ESPN Faces Another Quick Buildout at This Weekend’s BCS Title Game

Quite a few ESPN employees may have been rooting for the Rams to upset the 49ers last Sunday. But don’t take it personally, San Francisco.

For purely logistical reasons, a 49ers loss would have helped ESPN’s crew for the BCS Championship game immensely: the New Orleans Saints would have been boosted to the No. 2 seed in the NFC Playoffs and granted a first-round bye, leaving the Mercedes-Benz Superdome empty all weekend before Monday’s highly anticipated SEC rematch between Alabama and LSU.

New Orleans officials allowed ESPN to close a lane of traffic outside the Superdome to get ready for Monday’s BCS Championship game.

Instead, the Saints will host the Detroit Lions in a Saturday-night Wild Card game that will be broadcast by NBC, significantly narrowing the window of time ESPN has to prepare for its Monday-night broadcast.

“We’ve been planning for this game for months, and we’ve prepared for the possibility that the Saints could host a Wild Card game,” says Ed Placey, senior coordinating producer for ESPN’s college-football coverage. “We had that scenario in the back of our minds and knew what we were going to work towards if that happened. It just makes our weekend that much more interesting, but I wouldn’t say it’s that much more challenging.”

Tight turnarounds are nothing new to ESPN. In fact, production crews dealt with them twice in the past week alone. With the Saints closing out their season at home against the Carolina Panthers on New Year’s Day, ESPN had just two days to get the Superdome ready for the Allstate Sugar Bowl, and, in Arizona, the Cardinals’ season finale against the Seahawks — which naturally followed Murphy’s Law and went to overtime — gave the network’s Tostitos Fiesta Bowl crew just one day to set up.

To combat the challenge this weekend, ESPN has been granted permission by the city of New Orleans to close off a lane of traffic outside the Superdome to get a head start on its work while NBC broadcasts the Lions-Saints playoff game (which kicks off at 8 p.m. ET) from the traditional truck-compound location inside. Once the game ends and NBC has cleared out of the building, ESPN will begin to move cameras, audio equipment, and additional gear inside, working through the night into Sunday.

ESPN has broadcast this week from a remote studio constructed at Jackson Square in the French Quarter.

“With new technology and the ability to have routers and so many things programmed [in advance], we can come in and get things patched and set up much quicker than we used to,” says Placey. “If you remember those days where everything had to be hand patched, it kind of drove you crazy, but we’re built now to be able to do the size show that we want to, even with some of the inconveniences of stadium scheduling.”

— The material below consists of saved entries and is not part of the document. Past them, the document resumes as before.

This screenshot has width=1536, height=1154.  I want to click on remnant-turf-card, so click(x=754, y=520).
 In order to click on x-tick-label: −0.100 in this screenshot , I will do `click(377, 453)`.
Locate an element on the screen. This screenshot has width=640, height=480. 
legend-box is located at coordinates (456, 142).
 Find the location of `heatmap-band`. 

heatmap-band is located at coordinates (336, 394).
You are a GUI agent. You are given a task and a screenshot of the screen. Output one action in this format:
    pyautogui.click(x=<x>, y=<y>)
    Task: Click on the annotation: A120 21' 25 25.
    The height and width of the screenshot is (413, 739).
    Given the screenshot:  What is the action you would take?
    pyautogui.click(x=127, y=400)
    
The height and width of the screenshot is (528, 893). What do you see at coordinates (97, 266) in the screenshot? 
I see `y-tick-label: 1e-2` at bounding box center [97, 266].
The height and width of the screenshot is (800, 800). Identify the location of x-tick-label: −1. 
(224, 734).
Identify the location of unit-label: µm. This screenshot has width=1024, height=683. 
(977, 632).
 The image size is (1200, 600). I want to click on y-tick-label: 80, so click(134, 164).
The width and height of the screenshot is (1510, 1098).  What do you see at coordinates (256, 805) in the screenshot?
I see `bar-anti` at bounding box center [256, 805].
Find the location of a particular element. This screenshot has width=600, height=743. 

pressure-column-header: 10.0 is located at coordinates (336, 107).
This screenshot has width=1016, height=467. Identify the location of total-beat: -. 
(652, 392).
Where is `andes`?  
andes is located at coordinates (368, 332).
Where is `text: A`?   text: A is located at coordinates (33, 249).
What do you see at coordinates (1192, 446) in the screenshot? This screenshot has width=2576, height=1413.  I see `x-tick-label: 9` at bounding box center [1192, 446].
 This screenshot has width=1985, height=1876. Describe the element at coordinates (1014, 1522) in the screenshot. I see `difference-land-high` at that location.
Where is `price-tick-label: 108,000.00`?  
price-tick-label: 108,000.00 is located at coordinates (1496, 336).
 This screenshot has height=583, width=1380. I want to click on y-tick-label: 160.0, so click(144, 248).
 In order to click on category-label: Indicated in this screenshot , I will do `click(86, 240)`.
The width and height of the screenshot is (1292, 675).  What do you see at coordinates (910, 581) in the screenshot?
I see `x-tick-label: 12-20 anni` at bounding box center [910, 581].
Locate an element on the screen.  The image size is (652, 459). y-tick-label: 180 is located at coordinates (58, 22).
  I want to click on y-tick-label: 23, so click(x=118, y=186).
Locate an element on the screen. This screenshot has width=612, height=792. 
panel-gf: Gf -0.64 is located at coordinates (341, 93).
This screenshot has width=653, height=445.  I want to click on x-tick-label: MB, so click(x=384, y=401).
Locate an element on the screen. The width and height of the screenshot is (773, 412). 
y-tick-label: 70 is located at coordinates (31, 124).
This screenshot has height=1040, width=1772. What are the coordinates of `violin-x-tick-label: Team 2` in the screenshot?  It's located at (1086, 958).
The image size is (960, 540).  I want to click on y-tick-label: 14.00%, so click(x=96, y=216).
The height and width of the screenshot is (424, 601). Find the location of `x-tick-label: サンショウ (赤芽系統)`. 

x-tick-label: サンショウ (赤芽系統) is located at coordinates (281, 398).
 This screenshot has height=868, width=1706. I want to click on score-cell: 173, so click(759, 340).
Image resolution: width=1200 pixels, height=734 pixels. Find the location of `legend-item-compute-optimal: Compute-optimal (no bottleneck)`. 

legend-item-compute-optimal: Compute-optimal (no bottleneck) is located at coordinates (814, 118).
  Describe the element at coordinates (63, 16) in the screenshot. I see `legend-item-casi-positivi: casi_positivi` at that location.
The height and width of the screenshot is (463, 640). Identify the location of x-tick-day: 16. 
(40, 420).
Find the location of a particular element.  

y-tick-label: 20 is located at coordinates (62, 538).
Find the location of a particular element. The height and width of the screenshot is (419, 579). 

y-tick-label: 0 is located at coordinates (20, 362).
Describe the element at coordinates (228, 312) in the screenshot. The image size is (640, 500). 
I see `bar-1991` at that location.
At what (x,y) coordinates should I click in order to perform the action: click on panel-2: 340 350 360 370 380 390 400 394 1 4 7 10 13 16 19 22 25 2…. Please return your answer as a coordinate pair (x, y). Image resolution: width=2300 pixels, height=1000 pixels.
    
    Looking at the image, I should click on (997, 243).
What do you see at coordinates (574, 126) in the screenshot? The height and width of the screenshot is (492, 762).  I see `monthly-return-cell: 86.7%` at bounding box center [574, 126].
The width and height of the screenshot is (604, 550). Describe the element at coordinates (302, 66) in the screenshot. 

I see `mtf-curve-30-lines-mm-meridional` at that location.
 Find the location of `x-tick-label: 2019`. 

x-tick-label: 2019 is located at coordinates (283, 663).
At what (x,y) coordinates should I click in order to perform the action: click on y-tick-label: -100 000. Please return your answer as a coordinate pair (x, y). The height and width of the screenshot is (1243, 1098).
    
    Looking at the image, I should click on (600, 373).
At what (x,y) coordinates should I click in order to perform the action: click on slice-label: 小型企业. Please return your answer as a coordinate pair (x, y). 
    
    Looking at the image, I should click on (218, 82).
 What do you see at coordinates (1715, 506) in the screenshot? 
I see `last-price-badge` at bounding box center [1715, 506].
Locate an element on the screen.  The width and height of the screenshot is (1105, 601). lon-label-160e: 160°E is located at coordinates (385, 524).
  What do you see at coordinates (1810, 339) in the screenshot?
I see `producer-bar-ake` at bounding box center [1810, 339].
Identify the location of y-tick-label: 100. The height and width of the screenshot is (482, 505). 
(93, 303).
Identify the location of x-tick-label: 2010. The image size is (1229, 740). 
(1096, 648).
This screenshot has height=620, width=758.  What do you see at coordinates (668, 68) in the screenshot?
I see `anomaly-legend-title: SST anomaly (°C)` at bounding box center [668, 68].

As for the BCS Championship Game (8:30 p.m. ET, ESPN/ESPN 3D/ESPN3), Game Creek Victory will be on-site, and ESPN will deploy 30 cameras for the game broadcast. The crew and complement are quite similar to what ESPN uses during the regular season for its marquee ABC package — with a few minor tweaks, including 11 cameras for the separate 3D broadcast.

“I’ve got to admit, it’s not an off-the-charts upgrade because we run a pretty robust show during the season [for the ABC package],” says Placey, “but it definitely goes north of what we’re normally doing. The trucks are all interconnected. The main broadcast utilizes cameras from 3D from the studio show; the studio show uses cameras from the game truck. We hook them all together and take advantage of all of the available resources that we have.”

Included in the arsenal will be extra super-slow-mo cameras, reverse-angle views, and SkyCam, which performed well at the Orange Bowl and Sugar Bowl following an unfortunate mishap last week at the Insight Bowl.

Out on the Town
ESPN has had a presence in New Orleans all week. Following its Sugar Bowl broadcast on Tuesday, crews moved its studio set from the field at the Superdome to bustling Jackson Square, a historic park in the French Quarter.

College Football Live has aired daily from there all week, along with live hits from the set during pregame and halftime of the Orange Bowl and during various SportsCenter broadcasts.

The set is expected to move back to the Superdome on Sunday.